Cerebral small vessel disease genomics and its implications across the lifespan.
Sargurupremraj M., Suzuki H., Jian X., Sarnowski C., Evans TE., Bis JC., Eiriksdottir G., Sakaue S., Terzikhan N., Habes M., Zhao W., Armstrong NJ., Hofer E., Yanek LR., Hagenaars SP., Kumar RB., van den Akker EB., McWhirter RE., Trompet S., Mishra A., Saba Y., Satizabal CL., Beaudet G., Petit L., Tsuchida A., Zago L., Schilling S., Sigurdsson S., Gottesman RF., Lewis CE., Aggarwal NT., Lopez OL., Smith JA., Valdés Hernández MC., van der Grond J., Wright MJ., Knol MJ., Dörr M., Thomson RJ., Bordes C., Le Grand Q., Duperron M-G., Smith AV., Knopman DS., Schreiner PJ., Evans DA., Rotter JI., Beiser AS., Maniega SM., Beekman M., Trollor J., Stott DJ., Vernooij MW., Wittfeld K., Niessen WJ., Soumaré A., Boerwinkle E., Sidney S., Turner ST., Davies G., Thalamuthu A., Völker U., van Buchem MA., Bryan RN., Dupuis J., Bastin ME., Ames D., Teumer A., Amouyel P., Kwok JB., Bülow R., Deary IJ., Schofield PR., Brodaty H., Jiang J., Tabara Y., Setoh K., Miyamoto S., Yoshida K., Nagata M., Kamatani Y., Matsuda F., Psaty BM., Bennett DA., De Jager PL., Mosley TH., Sachdev PS., Schmidt R., Warren HR., Evangelou E., Trégouët D-A., International Network against Thrombosis (INVENT) Consortium None., International Headache Genomics Consortium (IHGC) None., Ikram MA., Wen W., DeCarli C., Srikanth VK., Jukema JW., Slagboom EP., Kardia SLR., Okada Y., Mazoyer B., Wardlaw JM., Nyquist PA., Mather KA., Grabe HJ., Schmidt H., Van Duijn CM., Gudnason V., Longstreth WT., Launer LJ., Lathrop M., Seshadri S., Tzourio C., Adams HH., Matthews PM., Fornage M., Debette S.
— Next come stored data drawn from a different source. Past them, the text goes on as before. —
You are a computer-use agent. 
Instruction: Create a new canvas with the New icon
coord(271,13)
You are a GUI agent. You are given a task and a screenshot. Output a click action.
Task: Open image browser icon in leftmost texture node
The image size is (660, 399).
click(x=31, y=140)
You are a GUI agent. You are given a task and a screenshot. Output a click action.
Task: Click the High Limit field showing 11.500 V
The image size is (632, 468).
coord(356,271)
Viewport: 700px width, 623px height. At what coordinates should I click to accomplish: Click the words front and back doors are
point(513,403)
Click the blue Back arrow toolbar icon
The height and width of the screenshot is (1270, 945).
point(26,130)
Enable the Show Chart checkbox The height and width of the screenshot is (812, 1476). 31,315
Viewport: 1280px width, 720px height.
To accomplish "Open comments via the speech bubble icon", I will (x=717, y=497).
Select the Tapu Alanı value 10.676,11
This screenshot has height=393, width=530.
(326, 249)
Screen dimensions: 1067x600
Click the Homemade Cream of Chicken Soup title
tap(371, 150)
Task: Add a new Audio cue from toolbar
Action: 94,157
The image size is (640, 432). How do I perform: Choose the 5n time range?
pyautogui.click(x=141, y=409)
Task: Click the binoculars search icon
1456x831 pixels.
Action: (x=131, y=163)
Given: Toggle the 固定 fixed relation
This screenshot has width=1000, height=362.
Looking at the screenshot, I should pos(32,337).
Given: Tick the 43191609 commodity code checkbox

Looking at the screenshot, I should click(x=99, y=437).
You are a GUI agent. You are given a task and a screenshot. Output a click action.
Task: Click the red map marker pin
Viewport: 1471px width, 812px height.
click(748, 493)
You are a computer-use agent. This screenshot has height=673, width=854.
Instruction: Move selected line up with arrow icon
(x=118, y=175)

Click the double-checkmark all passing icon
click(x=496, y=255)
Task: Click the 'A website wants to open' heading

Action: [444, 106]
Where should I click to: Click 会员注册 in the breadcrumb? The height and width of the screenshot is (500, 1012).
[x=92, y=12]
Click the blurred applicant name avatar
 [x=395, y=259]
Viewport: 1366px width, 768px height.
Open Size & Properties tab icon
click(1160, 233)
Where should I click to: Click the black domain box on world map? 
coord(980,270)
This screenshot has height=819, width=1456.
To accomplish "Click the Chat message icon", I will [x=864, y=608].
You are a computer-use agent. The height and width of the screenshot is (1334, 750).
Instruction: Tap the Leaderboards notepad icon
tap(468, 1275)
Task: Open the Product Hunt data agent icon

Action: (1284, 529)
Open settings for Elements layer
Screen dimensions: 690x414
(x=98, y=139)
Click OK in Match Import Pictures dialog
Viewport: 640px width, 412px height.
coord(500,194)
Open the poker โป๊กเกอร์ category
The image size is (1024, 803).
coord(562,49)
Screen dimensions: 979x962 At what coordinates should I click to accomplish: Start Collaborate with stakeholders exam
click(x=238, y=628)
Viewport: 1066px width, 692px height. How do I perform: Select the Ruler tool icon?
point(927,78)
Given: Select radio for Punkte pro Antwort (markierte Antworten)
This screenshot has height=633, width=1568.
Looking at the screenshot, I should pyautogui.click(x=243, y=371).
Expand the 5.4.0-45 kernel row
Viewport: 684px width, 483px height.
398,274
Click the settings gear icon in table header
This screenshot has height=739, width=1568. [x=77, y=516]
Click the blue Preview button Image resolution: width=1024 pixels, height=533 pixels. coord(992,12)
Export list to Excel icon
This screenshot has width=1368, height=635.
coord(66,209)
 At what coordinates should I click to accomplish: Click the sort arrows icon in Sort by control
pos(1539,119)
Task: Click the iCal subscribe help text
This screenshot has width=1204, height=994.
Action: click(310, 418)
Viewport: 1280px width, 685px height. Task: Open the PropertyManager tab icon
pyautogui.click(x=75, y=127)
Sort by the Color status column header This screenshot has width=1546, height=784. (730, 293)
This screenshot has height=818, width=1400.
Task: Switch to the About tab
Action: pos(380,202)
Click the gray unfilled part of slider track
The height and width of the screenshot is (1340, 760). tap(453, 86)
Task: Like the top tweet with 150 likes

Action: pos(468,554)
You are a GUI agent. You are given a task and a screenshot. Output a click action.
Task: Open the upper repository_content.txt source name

White matter hyperintensities (WMH) are the most common brain-imaging feature of cerebral small vessel disease (SVD), hypertension being the main known risk factor. Here, we identify 27 genome-wide loci for WMH-volume in a cohort of 50,970 older individuals, accounting for modification/confounding by hypertension. Aggregated WMH risk variants were associated with altered white matter integrity (p = 2.5×10-7) in brain images from 1,738 young healthy adults, providing insight into the lifetime impact of SVD genetic risk. Mendelian randomization suggested causal association of increasing WMH-volume with stroke, Alzheimer-type dementia, and of increasing blood pressure (BP) with larger WMH-volume, notably also in persons without clinical hypertension. Transcriptome-wide colocalization analyses showed association of WMH-volume with expression of 39 genes, of which four encode known drug targets. Finally, we provide insight into BP-independent biological pathways underlying SVD and suggest potential for genetic stratification of high-risk individuals and for genetically-informed prioritization of drug targets for prevention trials.